Meanwhile... Kobe Bryant can sure dribble a basketball and makes tens of millions doing it, and man that Barry Bonds can juice up and sure hit a ball and make millions doing it, Rosie Odonnel and Oprah Winfrey have a rather large following, how about those Enron executives....? If you look at executives salaries for fortune 500 companies, the EXECUTIVES salaries have increased by some absurd percent like 400% over the last couple decades while the companies have gone through layoffs, cutting benefits, cutting pensions, etc. How much harder can Kobe Bryant work at something than joe schmoe doctor?
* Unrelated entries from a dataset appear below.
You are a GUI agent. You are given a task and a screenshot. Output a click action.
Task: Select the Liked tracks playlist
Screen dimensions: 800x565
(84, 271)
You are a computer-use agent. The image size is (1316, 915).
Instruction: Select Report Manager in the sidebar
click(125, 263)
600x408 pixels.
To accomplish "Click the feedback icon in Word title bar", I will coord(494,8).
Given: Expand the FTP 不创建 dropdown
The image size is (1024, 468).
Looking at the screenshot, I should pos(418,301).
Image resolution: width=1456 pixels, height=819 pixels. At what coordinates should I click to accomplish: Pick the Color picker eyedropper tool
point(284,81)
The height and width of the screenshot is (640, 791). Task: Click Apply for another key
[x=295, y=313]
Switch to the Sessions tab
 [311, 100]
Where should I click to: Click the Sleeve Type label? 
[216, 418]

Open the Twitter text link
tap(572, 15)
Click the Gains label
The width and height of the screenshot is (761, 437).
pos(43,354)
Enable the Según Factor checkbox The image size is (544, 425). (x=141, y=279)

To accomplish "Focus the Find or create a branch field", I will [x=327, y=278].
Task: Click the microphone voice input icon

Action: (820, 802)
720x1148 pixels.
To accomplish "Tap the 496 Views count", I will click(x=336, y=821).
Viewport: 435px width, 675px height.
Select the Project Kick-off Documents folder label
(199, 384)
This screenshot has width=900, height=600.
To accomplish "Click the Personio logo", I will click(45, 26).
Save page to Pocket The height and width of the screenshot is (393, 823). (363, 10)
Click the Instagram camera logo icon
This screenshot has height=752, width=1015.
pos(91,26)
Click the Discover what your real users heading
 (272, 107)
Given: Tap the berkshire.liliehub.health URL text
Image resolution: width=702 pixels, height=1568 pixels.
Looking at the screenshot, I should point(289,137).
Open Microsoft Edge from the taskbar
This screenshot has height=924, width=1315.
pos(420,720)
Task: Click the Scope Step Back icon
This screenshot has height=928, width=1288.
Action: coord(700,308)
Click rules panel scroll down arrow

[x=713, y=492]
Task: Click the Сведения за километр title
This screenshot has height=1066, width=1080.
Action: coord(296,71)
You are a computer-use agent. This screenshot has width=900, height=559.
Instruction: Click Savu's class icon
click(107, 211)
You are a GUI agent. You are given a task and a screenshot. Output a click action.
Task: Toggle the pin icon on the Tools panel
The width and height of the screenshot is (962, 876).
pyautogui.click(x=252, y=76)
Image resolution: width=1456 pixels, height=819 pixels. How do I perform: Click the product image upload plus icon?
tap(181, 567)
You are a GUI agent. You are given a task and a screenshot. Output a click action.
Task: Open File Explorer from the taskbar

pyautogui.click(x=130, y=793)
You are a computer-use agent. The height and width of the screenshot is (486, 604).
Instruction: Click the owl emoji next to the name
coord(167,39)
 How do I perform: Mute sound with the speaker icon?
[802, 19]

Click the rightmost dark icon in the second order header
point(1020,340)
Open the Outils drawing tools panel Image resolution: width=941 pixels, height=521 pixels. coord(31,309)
There are only 24 hours in a day, afterall, and I bet that doctor works about 12-14 of them YEAR ROUND.
Now, who adds more value to the nation, the Kobe Bryants of the world, or the plain ole' teacher who instructs your kids how to read?
The point I'm trying to make is that I honestly don't have ANY sympathy for how "painful" a large tax is for those making millions of dollars. You know why, because I don't think they add nearly the BENEFIT to the society as the working poor. And, because in order to get that fabulously rich in the world, you either haven't earned it legitimately (illegal activity, inheritance, etc.) OR you aren't selling a product with REAL value (because nobody pays much for products with REAL value), meaning you're scamming people, exploiting people, or an entertainer who adds little value to the nation. Bottom line, the fabulously rich are generally also the fabulously overpaid (yes, this is a generalization and there are fabulously rich people who have earned every penny, but I have known loads of fabulously rich people and they didn't get rich by starting with nothing and working hard -- they were either lucky, exploited others, or inherited it, which was money earned by either exploiting others, getting lucky, or scams -- true "old money" generally comes from slavery, drugs, harmful products that were legal but then made illegal, etc.).
What's my point? My point is that if we continue to "under" reward teachers, doctors, soldiers, lawyers, etc. of the world we will continue to lose a lot of bright talent who chose to do other professions so that they won't be the working poor. Tax the heck out of the worthless professions and those that make millions simply based on the fact that they've made their millions because of the freedoms our society provides for them to be so successful and they should contribute back.